Bill de Blasio — the guy currently languishing at the bottom of the polls among the Democratic candidates for President — was first elected Mayor of New York City on November 5, 2013. In a post on November 11, 2013, a few days after that election, I congratulated Mr. de Blasio on winning the office; but I had this comment:

[H]e seems to think he can solve problems that have defeated all of his predecessors and that are very likely beyond the competence of any government, let alone local government, to solve.
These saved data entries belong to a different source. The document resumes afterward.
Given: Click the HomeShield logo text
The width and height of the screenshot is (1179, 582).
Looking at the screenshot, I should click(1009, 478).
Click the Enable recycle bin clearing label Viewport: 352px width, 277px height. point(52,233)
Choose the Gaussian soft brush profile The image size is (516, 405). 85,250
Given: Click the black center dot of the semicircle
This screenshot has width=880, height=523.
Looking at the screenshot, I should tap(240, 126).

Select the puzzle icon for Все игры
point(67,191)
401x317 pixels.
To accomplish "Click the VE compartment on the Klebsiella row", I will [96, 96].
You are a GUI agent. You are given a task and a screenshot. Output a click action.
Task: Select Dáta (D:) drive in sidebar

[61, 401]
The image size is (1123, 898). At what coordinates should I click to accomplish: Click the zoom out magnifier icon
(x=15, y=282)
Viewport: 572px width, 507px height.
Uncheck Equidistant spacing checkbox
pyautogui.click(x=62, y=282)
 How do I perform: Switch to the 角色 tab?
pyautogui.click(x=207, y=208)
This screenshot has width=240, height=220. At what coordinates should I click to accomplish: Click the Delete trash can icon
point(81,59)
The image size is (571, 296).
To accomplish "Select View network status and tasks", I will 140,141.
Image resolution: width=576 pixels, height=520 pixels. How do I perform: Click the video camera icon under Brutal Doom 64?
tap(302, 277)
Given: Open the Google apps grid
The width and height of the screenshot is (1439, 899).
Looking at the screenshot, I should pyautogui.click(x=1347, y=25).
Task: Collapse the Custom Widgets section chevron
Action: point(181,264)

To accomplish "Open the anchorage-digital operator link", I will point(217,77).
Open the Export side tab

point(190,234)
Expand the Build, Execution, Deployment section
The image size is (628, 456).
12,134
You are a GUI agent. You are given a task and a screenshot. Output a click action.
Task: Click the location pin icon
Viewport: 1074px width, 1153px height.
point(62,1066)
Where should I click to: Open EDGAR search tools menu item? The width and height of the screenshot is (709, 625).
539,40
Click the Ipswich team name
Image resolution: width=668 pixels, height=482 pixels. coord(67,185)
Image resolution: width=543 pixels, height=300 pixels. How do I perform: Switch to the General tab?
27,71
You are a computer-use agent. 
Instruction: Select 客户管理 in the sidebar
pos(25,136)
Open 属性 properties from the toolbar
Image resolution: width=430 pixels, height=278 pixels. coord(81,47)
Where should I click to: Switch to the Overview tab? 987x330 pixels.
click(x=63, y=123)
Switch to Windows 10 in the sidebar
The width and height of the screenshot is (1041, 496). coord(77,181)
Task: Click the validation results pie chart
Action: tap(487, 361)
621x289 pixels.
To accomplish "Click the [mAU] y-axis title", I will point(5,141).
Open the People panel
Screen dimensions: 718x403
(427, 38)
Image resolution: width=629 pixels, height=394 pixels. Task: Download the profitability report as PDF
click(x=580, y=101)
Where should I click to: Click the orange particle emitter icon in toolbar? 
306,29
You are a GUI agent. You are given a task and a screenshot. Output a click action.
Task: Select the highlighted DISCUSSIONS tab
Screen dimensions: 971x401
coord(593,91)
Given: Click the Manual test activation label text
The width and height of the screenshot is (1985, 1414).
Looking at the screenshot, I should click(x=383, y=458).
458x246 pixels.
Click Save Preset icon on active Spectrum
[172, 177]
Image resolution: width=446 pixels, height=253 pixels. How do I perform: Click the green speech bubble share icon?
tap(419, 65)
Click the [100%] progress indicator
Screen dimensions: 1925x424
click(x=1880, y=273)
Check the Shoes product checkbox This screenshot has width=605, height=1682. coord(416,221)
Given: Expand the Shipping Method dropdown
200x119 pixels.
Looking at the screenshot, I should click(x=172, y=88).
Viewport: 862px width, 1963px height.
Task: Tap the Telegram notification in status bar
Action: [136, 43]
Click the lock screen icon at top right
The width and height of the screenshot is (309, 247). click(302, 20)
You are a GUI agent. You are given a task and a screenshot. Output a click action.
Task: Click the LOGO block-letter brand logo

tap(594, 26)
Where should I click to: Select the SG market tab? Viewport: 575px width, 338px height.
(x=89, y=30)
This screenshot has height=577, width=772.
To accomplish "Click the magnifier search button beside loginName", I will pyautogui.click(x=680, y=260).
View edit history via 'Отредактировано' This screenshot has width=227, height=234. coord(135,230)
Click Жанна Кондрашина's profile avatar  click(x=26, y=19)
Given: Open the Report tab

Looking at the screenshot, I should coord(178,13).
At the top of the list of such problems “very likely beyond the competence of any government to solve” was the problem of income inequality. It may be fading from memory today, but de Blasio had made addressing income inequality in New York City the most important focus of his campaign. During the campaign, he had frequently called income inequality “the defining challenge of our time,” and had claimed that life in New York under his two (Republican) predecessors (Giuliani and Bloomberg) had degenerated into a “Tale of two cities,” one rich and the other poor. In his victory speech on the night of his election, de Blasio re-emphasized his theme of ending income inequality:

That inequality, that feeling of a few doing very well while so many slip further behind — that is the defining challenge of our time. . . . But the challenge today is different. The creeping specter of inequality must be confronted, and will not weaken our resolve.

So, in my November 2013 post I posed the basic question to the new Mayor: “What exactly do you propose to do about income inequality?”